● REQUIRED TASK: Reproduce the rows starting with the line that contains "Where should I click to: Click the gray" and going on through the line that contains "Action: pyautogui.click(x=603, y=145)", changing "Bank Transfer" to "Wire Transfer" and leaving everything else unaltered.

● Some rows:
+++

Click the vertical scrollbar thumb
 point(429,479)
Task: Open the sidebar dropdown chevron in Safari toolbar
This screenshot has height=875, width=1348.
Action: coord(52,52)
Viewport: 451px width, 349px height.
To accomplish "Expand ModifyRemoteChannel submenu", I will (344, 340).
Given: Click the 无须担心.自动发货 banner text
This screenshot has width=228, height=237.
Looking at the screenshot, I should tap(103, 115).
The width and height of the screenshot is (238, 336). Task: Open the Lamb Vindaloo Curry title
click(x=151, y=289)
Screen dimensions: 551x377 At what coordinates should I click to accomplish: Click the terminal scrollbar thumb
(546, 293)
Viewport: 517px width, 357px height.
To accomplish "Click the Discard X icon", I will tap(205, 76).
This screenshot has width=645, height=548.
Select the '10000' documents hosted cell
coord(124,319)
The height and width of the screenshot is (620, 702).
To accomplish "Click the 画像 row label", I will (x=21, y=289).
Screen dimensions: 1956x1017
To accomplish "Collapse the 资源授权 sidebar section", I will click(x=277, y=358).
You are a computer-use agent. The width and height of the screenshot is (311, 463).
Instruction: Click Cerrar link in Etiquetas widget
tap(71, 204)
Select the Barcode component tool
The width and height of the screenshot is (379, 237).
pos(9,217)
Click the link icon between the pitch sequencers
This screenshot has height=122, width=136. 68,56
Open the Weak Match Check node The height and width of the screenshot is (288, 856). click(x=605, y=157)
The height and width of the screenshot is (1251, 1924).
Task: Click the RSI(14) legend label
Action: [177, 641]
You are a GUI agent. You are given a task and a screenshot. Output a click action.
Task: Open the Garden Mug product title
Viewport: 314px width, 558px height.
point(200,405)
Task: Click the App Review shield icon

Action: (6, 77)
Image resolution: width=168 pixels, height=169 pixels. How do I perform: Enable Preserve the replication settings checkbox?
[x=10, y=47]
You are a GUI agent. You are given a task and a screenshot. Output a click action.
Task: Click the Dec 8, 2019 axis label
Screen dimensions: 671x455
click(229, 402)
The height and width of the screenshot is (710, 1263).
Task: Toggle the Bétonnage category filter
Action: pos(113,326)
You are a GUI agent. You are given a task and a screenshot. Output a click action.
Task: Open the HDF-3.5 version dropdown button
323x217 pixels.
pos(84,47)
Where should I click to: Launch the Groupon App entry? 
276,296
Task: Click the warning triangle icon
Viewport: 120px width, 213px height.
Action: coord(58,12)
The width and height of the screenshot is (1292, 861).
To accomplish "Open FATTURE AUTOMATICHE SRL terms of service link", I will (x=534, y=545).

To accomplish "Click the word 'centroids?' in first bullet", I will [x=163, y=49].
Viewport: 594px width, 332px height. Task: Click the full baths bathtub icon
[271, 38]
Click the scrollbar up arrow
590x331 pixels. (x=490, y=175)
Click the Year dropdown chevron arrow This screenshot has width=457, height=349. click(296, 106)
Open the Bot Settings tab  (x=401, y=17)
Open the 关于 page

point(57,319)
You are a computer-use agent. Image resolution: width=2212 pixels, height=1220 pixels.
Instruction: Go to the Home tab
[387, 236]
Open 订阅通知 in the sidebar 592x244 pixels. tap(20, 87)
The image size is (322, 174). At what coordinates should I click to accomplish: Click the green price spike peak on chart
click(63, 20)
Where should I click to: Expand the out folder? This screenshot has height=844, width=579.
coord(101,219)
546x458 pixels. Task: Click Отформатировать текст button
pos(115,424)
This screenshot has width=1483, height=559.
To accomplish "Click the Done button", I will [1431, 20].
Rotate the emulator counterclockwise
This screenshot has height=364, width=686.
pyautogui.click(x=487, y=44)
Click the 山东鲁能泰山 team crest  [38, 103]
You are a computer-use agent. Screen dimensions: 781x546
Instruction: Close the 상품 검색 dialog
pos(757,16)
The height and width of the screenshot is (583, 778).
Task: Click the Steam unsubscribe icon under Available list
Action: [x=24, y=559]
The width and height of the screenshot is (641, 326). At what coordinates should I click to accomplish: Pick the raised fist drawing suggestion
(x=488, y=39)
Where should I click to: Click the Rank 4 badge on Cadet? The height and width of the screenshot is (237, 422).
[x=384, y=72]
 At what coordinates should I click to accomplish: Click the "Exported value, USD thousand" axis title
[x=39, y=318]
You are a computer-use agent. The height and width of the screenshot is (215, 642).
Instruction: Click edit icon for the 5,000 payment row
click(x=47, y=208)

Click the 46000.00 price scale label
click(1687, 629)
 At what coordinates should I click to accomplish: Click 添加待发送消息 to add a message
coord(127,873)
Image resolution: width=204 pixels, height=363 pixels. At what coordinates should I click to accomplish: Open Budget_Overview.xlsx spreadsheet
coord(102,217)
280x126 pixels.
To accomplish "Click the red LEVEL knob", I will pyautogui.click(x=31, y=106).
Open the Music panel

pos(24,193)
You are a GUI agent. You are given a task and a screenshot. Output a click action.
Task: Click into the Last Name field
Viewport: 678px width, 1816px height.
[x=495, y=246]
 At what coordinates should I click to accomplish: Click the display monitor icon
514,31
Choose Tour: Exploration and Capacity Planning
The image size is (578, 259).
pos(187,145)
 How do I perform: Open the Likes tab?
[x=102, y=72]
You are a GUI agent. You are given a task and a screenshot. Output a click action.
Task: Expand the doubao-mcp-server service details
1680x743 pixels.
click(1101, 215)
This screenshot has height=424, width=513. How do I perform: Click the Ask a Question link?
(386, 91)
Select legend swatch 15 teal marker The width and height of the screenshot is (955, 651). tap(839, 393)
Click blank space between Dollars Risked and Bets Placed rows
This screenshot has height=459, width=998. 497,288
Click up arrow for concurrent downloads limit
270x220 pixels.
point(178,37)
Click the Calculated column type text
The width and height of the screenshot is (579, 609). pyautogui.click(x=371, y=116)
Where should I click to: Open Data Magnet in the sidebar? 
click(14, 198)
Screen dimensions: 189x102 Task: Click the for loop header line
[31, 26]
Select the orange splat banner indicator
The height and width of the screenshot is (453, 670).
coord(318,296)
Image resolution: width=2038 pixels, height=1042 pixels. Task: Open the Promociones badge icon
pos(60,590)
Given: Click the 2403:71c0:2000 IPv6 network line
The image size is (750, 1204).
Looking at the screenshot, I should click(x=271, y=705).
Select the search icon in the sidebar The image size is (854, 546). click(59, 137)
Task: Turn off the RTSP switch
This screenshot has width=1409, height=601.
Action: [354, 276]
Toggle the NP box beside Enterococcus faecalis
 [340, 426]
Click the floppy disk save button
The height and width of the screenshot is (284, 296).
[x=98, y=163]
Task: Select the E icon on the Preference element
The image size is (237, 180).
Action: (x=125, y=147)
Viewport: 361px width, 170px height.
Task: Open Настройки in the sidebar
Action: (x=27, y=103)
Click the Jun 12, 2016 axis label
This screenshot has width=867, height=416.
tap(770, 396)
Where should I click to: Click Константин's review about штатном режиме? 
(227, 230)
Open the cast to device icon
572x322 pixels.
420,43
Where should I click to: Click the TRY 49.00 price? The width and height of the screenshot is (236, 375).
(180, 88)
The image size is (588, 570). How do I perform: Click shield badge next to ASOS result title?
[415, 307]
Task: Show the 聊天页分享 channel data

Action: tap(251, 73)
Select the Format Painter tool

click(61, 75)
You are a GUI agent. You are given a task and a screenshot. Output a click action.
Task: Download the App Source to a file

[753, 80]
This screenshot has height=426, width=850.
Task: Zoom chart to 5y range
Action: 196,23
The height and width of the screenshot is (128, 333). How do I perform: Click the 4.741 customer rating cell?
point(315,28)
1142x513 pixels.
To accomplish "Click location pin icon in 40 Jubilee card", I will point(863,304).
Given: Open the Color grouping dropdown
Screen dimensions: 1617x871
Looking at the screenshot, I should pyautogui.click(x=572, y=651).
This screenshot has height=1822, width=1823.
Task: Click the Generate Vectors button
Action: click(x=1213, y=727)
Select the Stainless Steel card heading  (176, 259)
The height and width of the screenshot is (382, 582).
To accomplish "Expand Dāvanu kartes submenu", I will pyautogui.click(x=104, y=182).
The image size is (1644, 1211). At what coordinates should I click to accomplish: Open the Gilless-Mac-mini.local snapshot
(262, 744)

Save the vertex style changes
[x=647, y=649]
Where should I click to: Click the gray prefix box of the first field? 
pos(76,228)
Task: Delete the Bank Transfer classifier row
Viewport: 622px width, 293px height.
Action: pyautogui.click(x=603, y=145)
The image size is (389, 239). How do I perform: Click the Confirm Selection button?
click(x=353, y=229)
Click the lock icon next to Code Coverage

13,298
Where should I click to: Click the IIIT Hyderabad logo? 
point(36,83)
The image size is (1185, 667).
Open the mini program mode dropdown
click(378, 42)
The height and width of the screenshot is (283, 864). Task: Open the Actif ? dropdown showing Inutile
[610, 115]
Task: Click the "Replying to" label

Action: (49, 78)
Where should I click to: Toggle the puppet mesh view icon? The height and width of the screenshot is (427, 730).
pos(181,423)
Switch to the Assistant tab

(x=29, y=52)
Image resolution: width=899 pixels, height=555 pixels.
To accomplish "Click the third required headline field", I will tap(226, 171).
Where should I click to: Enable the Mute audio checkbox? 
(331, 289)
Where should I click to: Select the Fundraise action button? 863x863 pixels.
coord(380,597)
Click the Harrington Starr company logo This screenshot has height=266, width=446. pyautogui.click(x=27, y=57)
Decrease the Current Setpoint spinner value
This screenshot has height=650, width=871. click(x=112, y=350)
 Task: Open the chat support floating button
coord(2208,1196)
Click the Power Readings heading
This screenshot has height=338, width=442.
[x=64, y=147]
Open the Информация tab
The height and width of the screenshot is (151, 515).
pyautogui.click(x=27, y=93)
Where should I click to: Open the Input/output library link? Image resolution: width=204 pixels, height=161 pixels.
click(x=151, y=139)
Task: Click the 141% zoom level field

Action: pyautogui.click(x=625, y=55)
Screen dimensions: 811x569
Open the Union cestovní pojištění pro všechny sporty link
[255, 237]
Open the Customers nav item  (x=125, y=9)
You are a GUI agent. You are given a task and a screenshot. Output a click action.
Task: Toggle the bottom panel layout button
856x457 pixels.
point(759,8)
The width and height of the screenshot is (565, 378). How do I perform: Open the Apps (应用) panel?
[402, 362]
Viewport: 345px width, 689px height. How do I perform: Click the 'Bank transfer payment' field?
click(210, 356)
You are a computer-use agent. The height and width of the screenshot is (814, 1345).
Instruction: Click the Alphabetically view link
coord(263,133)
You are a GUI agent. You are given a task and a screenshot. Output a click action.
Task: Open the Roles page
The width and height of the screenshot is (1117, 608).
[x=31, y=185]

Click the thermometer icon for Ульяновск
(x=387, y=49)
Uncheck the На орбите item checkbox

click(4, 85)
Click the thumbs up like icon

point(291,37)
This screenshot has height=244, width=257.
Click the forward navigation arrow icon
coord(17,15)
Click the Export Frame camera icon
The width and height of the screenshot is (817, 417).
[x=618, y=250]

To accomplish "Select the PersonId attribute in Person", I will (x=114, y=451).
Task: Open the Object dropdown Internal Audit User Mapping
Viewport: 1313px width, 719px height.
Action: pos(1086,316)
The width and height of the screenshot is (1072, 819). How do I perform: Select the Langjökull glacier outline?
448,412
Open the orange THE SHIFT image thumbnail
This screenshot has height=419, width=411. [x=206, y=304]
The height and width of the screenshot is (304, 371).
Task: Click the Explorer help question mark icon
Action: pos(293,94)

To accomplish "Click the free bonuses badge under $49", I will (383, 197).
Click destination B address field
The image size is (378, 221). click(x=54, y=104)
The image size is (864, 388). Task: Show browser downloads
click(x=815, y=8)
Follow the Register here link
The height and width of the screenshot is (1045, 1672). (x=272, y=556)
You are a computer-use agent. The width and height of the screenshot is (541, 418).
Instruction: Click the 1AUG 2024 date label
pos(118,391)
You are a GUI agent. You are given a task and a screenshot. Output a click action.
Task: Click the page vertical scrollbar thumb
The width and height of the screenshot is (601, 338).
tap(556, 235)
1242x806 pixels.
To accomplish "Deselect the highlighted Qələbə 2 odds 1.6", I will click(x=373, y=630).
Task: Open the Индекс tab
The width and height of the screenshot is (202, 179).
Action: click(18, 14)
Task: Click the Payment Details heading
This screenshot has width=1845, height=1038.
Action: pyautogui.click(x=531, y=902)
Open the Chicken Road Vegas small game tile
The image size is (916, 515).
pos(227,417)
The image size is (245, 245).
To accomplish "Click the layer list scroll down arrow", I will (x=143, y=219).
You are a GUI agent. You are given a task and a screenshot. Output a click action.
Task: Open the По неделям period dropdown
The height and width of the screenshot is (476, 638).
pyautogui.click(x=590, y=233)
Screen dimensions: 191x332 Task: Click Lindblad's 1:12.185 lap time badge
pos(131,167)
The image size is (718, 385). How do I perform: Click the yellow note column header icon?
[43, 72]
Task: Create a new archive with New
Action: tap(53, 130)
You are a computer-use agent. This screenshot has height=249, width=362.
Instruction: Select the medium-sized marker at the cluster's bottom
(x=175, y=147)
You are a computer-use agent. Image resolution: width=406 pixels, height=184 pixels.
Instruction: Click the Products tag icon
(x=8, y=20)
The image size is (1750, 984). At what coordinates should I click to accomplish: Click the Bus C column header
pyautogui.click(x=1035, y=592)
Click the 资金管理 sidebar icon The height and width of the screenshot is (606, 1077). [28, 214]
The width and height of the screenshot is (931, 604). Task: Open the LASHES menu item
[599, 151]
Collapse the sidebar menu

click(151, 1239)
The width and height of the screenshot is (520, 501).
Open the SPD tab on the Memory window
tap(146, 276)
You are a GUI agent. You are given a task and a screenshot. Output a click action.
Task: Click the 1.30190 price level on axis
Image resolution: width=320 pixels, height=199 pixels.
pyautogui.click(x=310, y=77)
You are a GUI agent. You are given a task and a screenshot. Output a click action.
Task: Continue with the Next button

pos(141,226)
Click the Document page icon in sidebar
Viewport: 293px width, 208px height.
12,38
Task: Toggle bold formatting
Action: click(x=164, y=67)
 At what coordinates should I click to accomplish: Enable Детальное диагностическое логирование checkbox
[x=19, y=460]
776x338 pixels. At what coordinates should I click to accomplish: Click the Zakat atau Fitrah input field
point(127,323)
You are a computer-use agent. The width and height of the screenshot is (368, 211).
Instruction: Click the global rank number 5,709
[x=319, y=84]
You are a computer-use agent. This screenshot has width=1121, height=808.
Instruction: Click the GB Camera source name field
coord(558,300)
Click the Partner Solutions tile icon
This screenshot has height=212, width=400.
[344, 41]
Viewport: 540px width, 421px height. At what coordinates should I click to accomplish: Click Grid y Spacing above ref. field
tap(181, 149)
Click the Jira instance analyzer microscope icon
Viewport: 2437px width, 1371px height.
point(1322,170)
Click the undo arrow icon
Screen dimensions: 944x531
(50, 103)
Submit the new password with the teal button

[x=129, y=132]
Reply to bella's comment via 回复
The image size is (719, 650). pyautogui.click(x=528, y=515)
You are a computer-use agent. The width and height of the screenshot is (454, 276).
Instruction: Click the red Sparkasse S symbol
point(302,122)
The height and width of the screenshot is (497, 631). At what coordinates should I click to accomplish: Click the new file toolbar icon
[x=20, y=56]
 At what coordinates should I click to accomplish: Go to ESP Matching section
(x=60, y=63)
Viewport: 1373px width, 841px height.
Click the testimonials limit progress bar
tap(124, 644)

+++

● SOLUTION TO THE EXERCISE:
Where should I click to: Click the gray prefix box of the first field? 
pos(76,228)
Task: Delete the Wire Transfer classifier row
Viewport: 622px width, 293px height.
Action: pyautogui.click(x=603, y=145)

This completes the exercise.